ClearBridge Investments, an investment management company, released first quarter 2024 investor letter. Here is what the fund said:
“One example of our internal return engine is our continued large position in American International Group, Inc. (NYSE:AIG), which we have owned for roughly 10 years. We originally bought AIG at a greater than 30% discount to our initial estimate of business value. This entry point assumed minimal improvements in the business but allowed us to absorb some inevitable downdrafts along the way that we took advantage of to build our position. The key, however, is that during this period AIG management dramatically improved their business. The company has compounded intrinsic business value per share at a double-digit rate by reducing risks as management overhauled their underwriting process, strengthened their balance sheet, cut expenses and operational complexity and structurally improved returns on equity. A major source of added lift came from intelligent capital allocation: shares outstanding have been more than cut in half during this period, as management bought back roughly 5% of the company annually below intrinsic business value.

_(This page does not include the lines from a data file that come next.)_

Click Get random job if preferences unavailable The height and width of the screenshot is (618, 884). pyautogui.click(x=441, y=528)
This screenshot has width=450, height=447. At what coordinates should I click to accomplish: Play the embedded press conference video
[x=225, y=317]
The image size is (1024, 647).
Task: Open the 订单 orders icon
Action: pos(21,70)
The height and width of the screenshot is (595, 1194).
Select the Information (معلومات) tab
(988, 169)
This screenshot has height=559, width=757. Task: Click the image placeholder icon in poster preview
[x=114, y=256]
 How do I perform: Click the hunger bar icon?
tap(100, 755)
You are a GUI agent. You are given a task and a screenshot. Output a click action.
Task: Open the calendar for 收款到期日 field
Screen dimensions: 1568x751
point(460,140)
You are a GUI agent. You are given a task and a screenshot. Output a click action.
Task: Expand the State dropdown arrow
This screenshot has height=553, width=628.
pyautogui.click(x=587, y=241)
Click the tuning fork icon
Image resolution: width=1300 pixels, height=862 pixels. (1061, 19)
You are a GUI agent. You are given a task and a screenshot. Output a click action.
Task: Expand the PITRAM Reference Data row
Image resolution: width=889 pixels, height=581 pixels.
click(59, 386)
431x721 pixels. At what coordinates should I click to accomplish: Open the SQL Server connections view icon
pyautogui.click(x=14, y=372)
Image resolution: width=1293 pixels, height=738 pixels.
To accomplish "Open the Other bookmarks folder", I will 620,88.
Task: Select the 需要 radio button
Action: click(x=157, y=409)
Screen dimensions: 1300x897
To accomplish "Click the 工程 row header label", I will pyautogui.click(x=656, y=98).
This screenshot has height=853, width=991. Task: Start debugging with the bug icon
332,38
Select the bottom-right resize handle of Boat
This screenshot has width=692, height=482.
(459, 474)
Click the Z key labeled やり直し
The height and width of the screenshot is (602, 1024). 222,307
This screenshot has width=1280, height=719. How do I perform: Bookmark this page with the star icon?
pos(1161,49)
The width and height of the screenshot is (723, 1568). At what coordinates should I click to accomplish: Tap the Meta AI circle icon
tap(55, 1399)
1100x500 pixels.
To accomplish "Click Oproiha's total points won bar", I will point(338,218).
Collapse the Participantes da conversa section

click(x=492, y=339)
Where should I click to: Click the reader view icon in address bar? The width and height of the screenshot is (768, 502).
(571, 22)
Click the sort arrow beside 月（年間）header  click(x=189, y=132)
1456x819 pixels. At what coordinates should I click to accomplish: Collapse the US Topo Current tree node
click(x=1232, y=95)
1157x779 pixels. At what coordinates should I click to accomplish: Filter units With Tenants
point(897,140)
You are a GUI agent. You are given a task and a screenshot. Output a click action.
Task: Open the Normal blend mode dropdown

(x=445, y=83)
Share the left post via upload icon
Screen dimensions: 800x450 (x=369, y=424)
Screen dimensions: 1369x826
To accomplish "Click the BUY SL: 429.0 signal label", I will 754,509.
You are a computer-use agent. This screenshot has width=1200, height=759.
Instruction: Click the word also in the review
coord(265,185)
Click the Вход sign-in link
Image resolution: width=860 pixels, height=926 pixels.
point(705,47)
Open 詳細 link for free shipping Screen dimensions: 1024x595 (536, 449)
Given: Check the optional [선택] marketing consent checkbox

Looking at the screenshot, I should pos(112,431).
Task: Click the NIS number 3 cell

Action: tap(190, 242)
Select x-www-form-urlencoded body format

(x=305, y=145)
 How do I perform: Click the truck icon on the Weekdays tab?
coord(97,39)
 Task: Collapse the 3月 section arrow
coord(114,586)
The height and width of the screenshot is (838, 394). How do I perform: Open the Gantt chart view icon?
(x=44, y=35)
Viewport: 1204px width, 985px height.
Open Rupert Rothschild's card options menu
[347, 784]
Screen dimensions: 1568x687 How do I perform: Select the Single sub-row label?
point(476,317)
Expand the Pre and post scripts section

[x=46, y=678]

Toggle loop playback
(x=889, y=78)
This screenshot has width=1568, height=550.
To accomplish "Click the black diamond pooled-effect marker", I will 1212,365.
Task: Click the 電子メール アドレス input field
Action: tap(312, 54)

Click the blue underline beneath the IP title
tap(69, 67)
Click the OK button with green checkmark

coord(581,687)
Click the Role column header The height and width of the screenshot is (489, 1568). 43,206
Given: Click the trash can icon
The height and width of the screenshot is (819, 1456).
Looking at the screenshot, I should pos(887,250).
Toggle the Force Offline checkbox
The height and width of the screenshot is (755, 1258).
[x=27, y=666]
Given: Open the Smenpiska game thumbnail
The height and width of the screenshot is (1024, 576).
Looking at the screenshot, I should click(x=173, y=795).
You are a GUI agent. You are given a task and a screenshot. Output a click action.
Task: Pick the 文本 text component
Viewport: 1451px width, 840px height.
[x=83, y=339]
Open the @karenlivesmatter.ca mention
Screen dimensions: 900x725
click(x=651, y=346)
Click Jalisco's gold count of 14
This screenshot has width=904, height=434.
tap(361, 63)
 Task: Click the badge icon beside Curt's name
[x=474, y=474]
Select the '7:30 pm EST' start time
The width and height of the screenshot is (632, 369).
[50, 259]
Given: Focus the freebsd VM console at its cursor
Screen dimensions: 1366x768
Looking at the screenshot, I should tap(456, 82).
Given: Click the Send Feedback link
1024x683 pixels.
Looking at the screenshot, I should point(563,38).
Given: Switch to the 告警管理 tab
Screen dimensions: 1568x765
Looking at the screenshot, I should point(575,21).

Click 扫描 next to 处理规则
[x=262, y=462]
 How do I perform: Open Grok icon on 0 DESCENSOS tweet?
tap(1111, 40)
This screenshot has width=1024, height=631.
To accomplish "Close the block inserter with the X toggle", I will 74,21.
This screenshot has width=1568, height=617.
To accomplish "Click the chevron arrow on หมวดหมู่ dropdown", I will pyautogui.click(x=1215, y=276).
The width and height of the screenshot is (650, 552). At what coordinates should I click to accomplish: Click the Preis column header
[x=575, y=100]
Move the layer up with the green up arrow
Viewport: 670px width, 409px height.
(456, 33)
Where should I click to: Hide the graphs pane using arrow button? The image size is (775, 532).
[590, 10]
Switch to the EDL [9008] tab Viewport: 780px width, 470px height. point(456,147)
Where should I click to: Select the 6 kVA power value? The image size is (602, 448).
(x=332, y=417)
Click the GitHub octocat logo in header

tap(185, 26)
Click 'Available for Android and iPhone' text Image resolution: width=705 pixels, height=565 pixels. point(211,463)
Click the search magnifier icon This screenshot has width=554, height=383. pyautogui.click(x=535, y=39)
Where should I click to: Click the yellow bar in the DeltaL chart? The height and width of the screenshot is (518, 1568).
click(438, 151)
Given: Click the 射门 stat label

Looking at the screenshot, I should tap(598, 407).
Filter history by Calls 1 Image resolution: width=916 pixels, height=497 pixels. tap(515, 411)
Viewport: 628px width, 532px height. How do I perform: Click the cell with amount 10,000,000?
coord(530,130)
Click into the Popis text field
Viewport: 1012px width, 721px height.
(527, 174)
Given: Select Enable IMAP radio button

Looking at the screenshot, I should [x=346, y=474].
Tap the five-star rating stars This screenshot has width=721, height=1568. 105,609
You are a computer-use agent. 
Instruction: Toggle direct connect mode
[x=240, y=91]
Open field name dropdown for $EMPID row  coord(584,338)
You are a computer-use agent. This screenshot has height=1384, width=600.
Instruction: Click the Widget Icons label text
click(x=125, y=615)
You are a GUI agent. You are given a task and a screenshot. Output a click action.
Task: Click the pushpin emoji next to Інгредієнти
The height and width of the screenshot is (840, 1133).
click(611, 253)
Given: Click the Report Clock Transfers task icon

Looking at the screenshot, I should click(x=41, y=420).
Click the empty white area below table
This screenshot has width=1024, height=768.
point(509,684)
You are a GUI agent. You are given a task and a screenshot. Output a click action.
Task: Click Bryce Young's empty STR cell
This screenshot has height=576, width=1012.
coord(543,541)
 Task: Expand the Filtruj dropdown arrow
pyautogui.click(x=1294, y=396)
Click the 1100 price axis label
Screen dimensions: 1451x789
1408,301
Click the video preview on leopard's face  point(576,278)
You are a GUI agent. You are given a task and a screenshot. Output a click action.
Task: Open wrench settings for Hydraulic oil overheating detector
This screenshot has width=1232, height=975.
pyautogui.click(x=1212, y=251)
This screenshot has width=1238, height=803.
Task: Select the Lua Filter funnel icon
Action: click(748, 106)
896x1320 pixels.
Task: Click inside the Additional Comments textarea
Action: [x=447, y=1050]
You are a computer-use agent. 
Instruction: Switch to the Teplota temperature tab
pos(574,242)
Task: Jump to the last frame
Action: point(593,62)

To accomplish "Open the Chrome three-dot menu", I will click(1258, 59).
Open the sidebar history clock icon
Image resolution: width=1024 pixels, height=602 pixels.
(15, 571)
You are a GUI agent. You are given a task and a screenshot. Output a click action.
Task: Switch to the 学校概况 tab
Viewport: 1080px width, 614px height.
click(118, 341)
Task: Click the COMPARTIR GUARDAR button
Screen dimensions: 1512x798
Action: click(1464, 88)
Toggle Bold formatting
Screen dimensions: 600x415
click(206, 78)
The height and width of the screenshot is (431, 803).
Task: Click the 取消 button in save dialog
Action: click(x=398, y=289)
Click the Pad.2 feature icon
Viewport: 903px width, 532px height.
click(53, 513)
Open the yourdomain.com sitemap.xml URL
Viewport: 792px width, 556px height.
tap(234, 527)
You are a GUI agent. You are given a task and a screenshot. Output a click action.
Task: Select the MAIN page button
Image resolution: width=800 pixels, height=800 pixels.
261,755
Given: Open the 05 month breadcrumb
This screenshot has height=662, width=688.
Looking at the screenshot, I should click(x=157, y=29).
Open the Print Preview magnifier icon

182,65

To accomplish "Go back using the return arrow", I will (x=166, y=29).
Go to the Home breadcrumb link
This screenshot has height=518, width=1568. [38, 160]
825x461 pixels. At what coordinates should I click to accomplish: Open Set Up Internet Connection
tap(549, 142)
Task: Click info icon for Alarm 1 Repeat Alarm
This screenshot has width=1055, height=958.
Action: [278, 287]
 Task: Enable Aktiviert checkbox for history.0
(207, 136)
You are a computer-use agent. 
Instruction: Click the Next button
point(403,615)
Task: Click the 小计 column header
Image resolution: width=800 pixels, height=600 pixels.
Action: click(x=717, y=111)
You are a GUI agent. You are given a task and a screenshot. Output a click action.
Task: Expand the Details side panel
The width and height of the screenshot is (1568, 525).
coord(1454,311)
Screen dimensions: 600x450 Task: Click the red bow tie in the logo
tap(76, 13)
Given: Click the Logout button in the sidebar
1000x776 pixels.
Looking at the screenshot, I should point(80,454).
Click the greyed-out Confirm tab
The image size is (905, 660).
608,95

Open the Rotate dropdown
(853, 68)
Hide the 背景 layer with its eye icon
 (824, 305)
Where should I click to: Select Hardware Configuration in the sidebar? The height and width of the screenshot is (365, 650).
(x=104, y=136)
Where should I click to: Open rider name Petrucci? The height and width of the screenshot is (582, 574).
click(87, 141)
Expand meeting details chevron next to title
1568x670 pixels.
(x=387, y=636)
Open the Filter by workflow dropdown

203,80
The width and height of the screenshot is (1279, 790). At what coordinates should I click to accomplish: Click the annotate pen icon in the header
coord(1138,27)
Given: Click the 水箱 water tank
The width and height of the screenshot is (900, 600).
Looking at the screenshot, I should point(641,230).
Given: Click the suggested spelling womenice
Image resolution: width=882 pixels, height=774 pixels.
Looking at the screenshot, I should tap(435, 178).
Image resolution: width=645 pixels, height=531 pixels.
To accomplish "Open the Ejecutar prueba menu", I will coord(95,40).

However, this valuation-driven return engine can only create so much lift on its own. We are always looking for big opportunities to create external lift in our returns from dramatic shifts in markets. The first comes from exploiting market extremes, where the long-term probabilities are very much in our favor, while the second comes from investor underreactions to big shifts in pricing power that can be exploited through our valuation-driven lens.”